Suggested post #1: candid thoughts on why I still work for people dumber than me, and my plan for changing this. (It isn't wrong to not have a business, but if you aren't starting today, have a good reason for it. "I like eating" is a good reason. "gtg WoW raid" got radically less persuasive after I thought about it for a while.)
Absolutely do! There's nothing more refreshing than reading the blog of someone just starting out, like Patrick (patio11) when he started his blog. As much craziness that happened this weekend about him and what he should and shouldn't do, he continues to lay his business life bare and is as candid about triumphs and setbacks and problems as one can be. I'd love to read a book by Patrick when/if he ever cares to, but if he doesn't, his blog suffices greatly!
And, about the other thing: As long as you realize that even though you feel you're "more intelligent than the majority of the population" you, at the same time, realize that there a metric _boatload_ of people who are smarter, more successful, more insightful, and better at expressing themselves than you, you'll do great! Confidence + humility + honesty = a great path to success. There isn't one person that would dispute that.
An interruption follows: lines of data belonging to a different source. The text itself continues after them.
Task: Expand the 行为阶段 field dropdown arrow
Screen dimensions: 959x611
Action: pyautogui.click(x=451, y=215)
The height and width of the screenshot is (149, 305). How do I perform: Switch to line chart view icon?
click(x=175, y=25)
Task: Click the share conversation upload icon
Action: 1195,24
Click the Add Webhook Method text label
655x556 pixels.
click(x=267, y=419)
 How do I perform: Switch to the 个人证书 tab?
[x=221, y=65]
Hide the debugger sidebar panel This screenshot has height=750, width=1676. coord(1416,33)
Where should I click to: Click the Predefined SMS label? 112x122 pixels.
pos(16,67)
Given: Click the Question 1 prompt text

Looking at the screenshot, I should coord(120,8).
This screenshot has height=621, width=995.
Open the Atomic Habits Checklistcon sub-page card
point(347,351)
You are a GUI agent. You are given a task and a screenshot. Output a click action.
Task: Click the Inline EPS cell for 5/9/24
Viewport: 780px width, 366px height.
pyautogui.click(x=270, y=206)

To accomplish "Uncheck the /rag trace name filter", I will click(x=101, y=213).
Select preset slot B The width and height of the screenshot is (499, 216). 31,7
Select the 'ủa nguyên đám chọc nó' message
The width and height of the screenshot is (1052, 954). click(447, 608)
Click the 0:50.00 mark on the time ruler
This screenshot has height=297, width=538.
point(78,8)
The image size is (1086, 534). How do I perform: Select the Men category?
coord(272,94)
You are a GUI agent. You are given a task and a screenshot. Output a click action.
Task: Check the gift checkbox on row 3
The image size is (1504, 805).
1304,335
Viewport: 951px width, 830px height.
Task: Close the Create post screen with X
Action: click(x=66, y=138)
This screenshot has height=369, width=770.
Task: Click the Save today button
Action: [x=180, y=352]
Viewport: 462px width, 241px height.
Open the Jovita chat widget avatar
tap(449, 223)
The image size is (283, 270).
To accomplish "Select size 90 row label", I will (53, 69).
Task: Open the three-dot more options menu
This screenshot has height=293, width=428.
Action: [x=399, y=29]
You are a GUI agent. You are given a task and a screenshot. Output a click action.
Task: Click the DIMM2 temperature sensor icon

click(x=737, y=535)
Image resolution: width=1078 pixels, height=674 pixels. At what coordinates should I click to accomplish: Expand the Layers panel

Even if that is so, you're not gonna have all the insights, experience, knowledge, training and divergent thinking openend to you till you have an audience, peer group, whatever, going over your thoughts. Half-jokingly, one other downside to being so intelligent is that you tend to discount all the things that obviously won't work. Some of the 'less intelligent majority' might offer something seemingly obvious but just might work. See the whole crowd outperforming single experts in certain areas research.